** RECORDS SUPPLIED **
· · · · · · ·
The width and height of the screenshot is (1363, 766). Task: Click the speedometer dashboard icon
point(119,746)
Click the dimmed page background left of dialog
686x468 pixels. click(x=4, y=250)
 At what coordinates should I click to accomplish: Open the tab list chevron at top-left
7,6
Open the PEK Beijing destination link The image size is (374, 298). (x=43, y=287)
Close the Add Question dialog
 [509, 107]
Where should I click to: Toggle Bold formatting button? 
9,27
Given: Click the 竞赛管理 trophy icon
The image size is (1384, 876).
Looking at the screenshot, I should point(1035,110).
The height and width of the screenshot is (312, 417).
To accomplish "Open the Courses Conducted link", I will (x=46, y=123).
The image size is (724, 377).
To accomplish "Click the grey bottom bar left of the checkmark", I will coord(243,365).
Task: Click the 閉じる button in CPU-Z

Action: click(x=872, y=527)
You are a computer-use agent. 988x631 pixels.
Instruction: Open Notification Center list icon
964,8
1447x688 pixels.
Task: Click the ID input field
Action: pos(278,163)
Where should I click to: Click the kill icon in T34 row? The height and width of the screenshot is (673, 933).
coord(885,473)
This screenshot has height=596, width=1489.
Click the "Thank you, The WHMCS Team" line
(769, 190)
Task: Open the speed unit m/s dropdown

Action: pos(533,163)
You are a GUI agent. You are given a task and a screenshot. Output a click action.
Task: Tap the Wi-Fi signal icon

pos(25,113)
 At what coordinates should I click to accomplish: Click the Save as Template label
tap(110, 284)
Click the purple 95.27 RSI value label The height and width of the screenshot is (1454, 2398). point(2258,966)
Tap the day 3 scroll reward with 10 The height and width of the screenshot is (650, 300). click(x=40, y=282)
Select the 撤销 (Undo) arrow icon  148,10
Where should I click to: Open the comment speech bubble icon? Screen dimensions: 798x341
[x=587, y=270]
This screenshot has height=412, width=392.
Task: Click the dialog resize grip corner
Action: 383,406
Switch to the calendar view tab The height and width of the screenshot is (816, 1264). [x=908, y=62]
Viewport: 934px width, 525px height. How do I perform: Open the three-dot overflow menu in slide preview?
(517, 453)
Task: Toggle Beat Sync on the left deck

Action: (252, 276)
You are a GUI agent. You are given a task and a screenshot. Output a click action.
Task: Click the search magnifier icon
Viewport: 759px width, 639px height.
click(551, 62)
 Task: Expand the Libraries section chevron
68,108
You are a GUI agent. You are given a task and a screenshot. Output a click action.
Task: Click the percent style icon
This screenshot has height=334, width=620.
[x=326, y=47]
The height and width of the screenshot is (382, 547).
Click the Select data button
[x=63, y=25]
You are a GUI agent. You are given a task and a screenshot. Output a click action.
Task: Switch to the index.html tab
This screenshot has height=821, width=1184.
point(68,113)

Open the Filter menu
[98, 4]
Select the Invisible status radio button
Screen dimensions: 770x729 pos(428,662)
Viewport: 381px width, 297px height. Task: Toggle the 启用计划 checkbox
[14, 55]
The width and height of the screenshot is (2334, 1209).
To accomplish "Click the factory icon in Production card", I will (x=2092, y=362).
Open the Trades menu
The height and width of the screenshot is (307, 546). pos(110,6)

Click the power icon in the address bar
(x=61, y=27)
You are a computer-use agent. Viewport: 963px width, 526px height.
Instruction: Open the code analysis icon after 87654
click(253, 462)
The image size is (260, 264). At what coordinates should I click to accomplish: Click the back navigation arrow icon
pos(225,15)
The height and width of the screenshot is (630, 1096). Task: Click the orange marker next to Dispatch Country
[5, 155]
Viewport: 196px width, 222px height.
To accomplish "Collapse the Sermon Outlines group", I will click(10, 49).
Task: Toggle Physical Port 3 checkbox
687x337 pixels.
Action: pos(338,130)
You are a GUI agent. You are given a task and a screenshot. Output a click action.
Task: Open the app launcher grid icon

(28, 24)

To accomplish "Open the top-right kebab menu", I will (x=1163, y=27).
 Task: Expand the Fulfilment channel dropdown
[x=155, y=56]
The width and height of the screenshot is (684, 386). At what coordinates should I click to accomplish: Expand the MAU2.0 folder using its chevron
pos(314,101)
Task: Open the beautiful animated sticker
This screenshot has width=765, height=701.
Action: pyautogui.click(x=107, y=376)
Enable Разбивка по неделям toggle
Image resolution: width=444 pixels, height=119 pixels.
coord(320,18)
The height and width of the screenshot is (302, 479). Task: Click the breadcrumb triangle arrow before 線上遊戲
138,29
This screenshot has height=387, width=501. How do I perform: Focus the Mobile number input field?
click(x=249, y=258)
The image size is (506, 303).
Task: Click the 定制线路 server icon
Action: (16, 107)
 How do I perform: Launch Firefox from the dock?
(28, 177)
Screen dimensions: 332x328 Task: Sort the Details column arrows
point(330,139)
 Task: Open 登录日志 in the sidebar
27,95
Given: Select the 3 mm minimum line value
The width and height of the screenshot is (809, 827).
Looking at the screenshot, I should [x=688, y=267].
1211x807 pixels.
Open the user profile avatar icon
· · · · · · ·
** PROBLEM **
Rewrite all of the entries above, replacing "dropdown" with "drop-down menu" wherever it occurs and leaving everything else unchanged.

** IN RESPONSE **
The width and height of the screenshot is (1363, 766). Task: Click the speedometer dashboard icon
point(119,746)
Click the dimmed page background left of dialog
686x468 pixels. click(x=4, y=250)
 At what coordinates should I click to accomplish: Open the tab list chevron at top-left
7,6
Open the PEK Beijing destination link The image size is (374, 298). (x=43, y=287)
Close the Add Question dialog
 [509, 107]
Where should I click to: Toggle Bold formatting button? 
9,27
Given: Click the 竞赛管理 trophy icon
The image size is (1384, 876).
Looking at the screenshot, I should point(1035,110).
The height and width of the screenshot is (312, 417).
To accomplish "Open the Courses Conducted link", I will (x=46, y=123).
The image size is (724, 377).
To accomplish "Click the grey bottom bar left of the checkmark", I will coord(243,365).
Task: Click the 閉じる button in CPU-Z

Action: click(x=872, y=527)
You are a computer-use agent. 988x631 pixels.
Instruction: Open Notification Center list icon
964,8
1447x688 pixels.
Task: Click the ID input field
Action: pos(278,163)
Where should I click to: Click the kill icon in T34 row? The height and width of the screenshot is (673, 933).
coord(885,473)
This screenshot has height=596, width=1489.
Click the "Thank you, The WHMCS Team" line
(769, 190)
Task: Open the speed unit m/s drop-down menu

Action: pos(533,163)
You are a GUI agent. You are given a task and a screenshot. Output a click action.
Task: Tap the Wi-Fi signal icon

pos(25,113)
 At what coordinates should I click to accomplish: Click the Save as Template label
tap(110, 284)
Click the purple 95.27 RSI value label The height and width of the screenshot is (1454, 2398). point(2258,966)
Tap the day 3 scroll reward with 10 The height and width of the screenshot is (650, 300). click(x=40, y=282)
Select the 撤销 (Undo) arrow icon  148,10
Where should I click to: Open the comment speech bubble icon? Screen dimensions: 798x341
[x=587, y=270]
This screenshot has height=412, width=392.
Task: Click the dialog resize grip corner
Action: 383,406
Switch to the calendar view tab The height and width of the screenshot is (816, 1264). [x=908, y=62]
Viewport: 934px width, 525px height. How do I perform: Open the three-dot overflow menu in slide preview?
(517, 453)
Task: Toggle Beat Sync on the left deck

Action: (252, 276)
You are a GUI agent. You are given a task and a screenshot. Output a click action.
Task: Click the search magnifier icon
Viewport: 759px width, 639px height.
click(551, 62)
 Task: Expand the Libraries section chevron
68,108
You are a GUI agent. You are given a task and a screenshot. Output a click action.
Task: Click the percent style icon
This screenshot has height=334, width=620.
[x=326, y=47]
The height and width of the screenshot is (382, 547).
Click the Select data button
[x=63, y=25]
You are a GUI agent. You are given a task and a screenshot. Output a click action.
Task: Switch to the index.html tab
This screenshot has height=821, width=1184.
point(68,113)

Open the Filter menu
[98, 4]
Select the Invisible status radio button
Screen dimensions: 770x729 pos(428,662)
Viewport: 381px width, 297px height. Task: Toggle the 启用计划 checkbox
[14, 55]
The width and height of the screenshot is (2334, 1209).
To accomplish "Click the factory icon in Production card", I will (x=2092, y=362).
Open the Trades menu
The height and width of the screenshot is (307, 546). pos(110,6)

Click the power icon in the address bar
(x=61, y=27)
You are a computer-use agent. Viewport: 963px width, 526px height.
Instruction: Open the code analysis icon after 87654
click(253, 462)
The image size is (260, 264). At what coordinates should I click to accomplish: Click the back navigation arrow icon
pos(225,15)
The height and width of the screenshot is (630, 1096). Task: Click the orange marker next to Dispatch Country
[5, 155]
Viewport: 196px width, 222px height.
To accomplish "Collapse the Sermon Outlines group", I will click(10, 49).
Task: Toggle Physical Port 3 checkbox
687x337 pixels.
Action: pos(338,130)
You are a GUI agent. You are given a task and a screenshot. Output a click action.
Task: Open the app launcher grid icon

(28, 24)

To accomplish "Open the top-right kebab menu", I will (x=1163, y=27).
 Task: Expand the Fulfilment channel drop-down menu
[x=155, y=56]
The width and height of the screenshot is (684, 386). At what coordinates should I click to accomplish: Expand the MAU2.0 folder using its chevron
pos(314,101)
Task: Open the beautiful animated sticker
This screenshot has width=765, height=701.
Action: pyautogui.click(x=107, y=376)
Enable Разбивка по неделям toggle
Image resolution: width=444 pixels, height=119 pixels.
coord(320,18)
The height and width of the screenshot is (302, 479). Task: Click the breadcrumb triangle arrow before 線上遊戲
138,29
This screenshot has height=387, width=501. How do I perform: Focus the Mobile number input field?
click(x=249, y=258)
The image size is (506, 303).
Task: Click the 定制线路 server icon
Action: (16, 107)
 How do I perform: Launch Firefox from the dock?
(28, 177)
Screen dimensions: 332x328 Task: Sort the Details column arrows
point(330,139)
 Task: Open 登录日志 in the sidebar
27,95
Given: Select the 3 mm minimum line value
The width and height of the screenshot is (809, 827).
Looking at the screenshot, I should [x=688, y=267].
1211x807 pixels.
Open the user profile avatar icon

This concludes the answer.